Monday, May 7, 2012

Nature's Bounty (and how you can help control it)


This is the week in Northern Illinois that most of the maple tree "helicopters" (aka whirlybirds, propellers, samara) come spinning to earth. The abundance of nature's fertile bounty is hard to overlook. Maple seed pods are piled high on our gutters, clumped in the storm drain grate out in the street, and basically everywhere. (And there's probably another 20 percent still to come down.) Another, less desirable, plant - garlic mustard - is also getting ready to shed its seeds. Fortunately, if you act quickly you can catch it before that happens.

Actually, I never knew anything about this weed until last weekend. A group of us spent Saturday morning in Cook County's northwesternmost forest preserve, Deer Grove, pulling garlic mustard, hoping to stop its hostile takeover. Yeah, I know it's one of God's creations, but it doesn't belong there. It's non-native and invasive. Here's the way our host, Pete Jackson, explained it:

"Garlic mustard is a biennial plant from Europe, brought over for cooking purposes. In its first year it is a small ground cover type of plant and is hard to pull, but in its second year it sends up a flowering stem, flowers, sets seed, then dies. The trick is to pick the second year stems before the plants have shed their seed. Each plant is capable of producing thousands of seed! Very scary! Most years we pick until around July 1st, but with the early spring this year we are in a big hurry to get as much of it as possible, soon."

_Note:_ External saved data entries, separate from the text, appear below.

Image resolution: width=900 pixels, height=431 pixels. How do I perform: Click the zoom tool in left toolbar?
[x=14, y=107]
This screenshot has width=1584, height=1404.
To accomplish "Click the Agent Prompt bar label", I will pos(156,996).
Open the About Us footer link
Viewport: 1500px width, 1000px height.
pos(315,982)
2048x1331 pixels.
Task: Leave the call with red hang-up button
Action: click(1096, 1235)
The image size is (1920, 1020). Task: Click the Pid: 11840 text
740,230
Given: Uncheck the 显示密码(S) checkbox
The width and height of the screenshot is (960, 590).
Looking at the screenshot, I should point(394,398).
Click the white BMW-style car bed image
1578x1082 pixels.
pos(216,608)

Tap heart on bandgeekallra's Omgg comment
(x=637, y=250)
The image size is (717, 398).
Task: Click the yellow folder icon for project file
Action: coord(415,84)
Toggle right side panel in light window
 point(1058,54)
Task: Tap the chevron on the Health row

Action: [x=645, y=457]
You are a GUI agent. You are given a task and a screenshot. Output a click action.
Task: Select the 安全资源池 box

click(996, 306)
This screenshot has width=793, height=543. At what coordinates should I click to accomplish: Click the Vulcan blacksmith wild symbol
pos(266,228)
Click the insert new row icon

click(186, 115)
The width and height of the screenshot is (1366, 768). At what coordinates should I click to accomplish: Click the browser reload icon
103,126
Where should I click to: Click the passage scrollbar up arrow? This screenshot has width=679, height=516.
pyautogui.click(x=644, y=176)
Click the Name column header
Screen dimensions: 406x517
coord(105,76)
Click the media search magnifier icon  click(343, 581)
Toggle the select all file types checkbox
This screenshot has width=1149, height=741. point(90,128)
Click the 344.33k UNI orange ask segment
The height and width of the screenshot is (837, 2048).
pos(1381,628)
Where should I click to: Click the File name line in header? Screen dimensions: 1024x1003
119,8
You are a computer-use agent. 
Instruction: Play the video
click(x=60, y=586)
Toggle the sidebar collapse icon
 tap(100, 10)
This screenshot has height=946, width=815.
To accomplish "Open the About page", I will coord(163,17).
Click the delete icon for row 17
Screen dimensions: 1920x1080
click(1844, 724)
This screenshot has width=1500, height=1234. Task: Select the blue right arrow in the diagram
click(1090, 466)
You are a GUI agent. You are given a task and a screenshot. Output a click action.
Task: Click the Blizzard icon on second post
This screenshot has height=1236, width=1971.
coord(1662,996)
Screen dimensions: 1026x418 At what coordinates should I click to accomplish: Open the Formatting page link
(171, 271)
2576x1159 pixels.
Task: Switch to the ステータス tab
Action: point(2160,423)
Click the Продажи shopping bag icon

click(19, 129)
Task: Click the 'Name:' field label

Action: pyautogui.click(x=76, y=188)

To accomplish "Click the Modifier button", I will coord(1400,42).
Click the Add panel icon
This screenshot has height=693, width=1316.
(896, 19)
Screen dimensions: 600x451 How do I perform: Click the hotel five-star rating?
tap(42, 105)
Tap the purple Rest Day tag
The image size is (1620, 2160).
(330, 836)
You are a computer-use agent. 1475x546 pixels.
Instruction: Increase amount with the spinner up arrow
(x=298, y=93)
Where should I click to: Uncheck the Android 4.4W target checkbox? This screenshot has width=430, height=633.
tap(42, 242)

This is what 2nd-year garlic mustard looks like.

So 11 of us joined a group from Chicago's Uplift High School (they've been there before and they're pros) to clear a bit of the forest. What a great day! There's something very rewarding about spending time in the forest, off the trails and roadways, and working together to tend a little piece of God's creation.

We pulled like what seemed to be a ton of it and hauled it all out to a central compost pile. Even though the seeds are quite hardy out in the forest, they don't seem to spread from the compost pile.

Naturally, I went home and found half a dozen of these stalks around the edges of our backyard. (They're no longer there.) The good news is this: if you look around your yard and find this pesky plant, you still have time to break the cycle by pulling it before the seeds ripen and are dispersed. Just remember: keep an eye out for it next spring, too.